What you have to do: State, as a bare number, how many lines below contain "agent".

### Extracted material

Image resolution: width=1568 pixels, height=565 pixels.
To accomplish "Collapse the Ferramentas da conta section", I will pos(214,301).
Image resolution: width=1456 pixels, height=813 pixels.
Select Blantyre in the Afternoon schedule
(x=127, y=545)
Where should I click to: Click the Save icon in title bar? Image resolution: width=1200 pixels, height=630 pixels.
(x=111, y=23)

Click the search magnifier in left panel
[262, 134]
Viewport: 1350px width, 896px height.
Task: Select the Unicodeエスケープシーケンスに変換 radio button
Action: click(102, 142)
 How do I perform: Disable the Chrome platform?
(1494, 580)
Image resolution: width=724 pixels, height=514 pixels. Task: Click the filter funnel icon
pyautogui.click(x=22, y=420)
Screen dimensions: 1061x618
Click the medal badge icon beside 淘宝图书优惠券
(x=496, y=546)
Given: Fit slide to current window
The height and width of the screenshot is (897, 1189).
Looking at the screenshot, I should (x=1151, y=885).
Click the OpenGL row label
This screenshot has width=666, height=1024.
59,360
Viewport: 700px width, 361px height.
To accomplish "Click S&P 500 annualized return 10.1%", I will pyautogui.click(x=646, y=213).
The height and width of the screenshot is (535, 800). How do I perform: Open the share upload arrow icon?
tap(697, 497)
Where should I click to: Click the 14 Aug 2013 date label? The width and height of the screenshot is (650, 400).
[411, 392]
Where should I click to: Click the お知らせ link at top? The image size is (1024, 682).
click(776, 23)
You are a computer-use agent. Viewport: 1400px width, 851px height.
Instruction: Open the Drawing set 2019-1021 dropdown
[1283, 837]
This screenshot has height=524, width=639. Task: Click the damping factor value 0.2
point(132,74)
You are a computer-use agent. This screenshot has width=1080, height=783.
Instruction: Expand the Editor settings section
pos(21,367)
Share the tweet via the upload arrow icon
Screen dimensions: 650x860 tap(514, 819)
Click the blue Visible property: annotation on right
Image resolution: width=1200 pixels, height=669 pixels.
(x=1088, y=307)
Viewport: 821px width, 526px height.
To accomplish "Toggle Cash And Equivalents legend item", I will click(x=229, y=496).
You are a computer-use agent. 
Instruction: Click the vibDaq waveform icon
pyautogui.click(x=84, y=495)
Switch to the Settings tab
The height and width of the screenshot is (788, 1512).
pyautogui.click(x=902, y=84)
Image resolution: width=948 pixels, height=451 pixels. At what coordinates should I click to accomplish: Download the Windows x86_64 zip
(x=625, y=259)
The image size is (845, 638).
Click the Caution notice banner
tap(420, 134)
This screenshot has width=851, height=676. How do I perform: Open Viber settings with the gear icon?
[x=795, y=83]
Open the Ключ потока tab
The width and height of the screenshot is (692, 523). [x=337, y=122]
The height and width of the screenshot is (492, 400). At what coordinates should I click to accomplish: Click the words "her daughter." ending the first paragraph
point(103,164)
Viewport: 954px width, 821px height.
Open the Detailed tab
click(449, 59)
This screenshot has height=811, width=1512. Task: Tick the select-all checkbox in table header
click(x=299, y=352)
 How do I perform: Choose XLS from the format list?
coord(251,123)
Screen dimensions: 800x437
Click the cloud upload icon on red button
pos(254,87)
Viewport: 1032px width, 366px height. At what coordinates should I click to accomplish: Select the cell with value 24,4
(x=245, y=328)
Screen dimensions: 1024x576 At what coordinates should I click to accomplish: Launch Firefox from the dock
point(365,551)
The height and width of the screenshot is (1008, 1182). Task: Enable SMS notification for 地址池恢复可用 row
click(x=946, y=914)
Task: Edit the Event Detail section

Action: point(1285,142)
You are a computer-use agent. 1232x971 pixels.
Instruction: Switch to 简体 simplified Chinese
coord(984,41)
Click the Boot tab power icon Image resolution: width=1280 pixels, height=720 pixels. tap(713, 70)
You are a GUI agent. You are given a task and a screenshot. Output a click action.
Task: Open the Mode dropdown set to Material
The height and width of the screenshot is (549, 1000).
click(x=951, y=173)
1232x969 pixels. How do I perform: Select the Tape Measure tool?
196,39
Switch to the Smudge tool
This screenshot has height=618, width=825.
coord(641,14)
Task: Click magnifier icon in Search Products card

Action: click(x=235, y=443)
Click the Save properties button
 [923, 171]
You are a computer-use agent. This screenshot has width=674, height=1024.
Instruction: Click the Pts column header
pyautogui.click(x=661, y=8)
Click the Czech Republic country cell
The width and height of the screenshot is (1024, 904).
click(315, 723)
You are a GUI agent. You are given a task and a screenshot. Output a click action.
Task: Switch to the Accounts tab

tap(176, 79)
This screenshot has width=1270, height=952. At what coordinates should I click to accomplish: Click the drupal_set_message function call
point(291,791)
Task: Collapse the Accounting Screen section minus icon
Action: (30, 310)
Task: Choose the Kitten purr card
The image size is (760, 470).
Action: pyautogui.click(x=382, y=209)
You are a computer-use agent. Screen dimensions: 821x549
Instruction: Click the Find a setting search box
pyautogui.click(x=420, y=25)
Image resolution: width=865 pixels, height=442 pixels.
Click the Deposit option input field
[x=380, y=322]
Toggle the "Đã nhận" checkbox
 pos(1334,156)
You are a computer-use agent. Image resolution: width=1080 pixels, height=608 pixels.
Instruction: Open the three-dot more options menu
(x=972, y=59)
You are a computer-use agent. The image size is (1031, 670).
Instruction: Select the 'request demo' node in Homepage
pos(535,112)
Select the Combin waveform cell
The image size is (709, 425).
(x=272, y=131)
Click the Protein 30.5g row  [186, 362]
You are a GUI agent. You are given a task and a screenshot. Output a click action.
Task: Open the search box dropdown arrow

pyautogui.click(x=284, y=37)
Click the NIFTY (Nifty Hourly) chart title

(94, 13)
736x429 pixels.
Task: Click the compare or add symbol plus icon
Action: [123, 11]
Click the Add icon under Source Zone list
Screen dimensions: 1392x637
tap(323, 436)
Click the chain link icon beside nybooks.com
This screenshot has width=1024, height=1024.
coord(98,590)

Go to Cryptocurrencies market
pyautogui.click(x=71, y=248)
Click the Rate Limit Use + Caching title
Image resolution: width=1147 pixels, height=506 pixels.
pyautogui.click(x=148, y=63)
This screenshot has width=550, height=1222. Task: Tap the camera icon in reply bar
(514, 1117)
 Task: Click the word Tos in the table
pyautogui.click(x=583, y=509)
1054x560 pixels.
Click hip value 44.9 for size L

######

Answer section: 11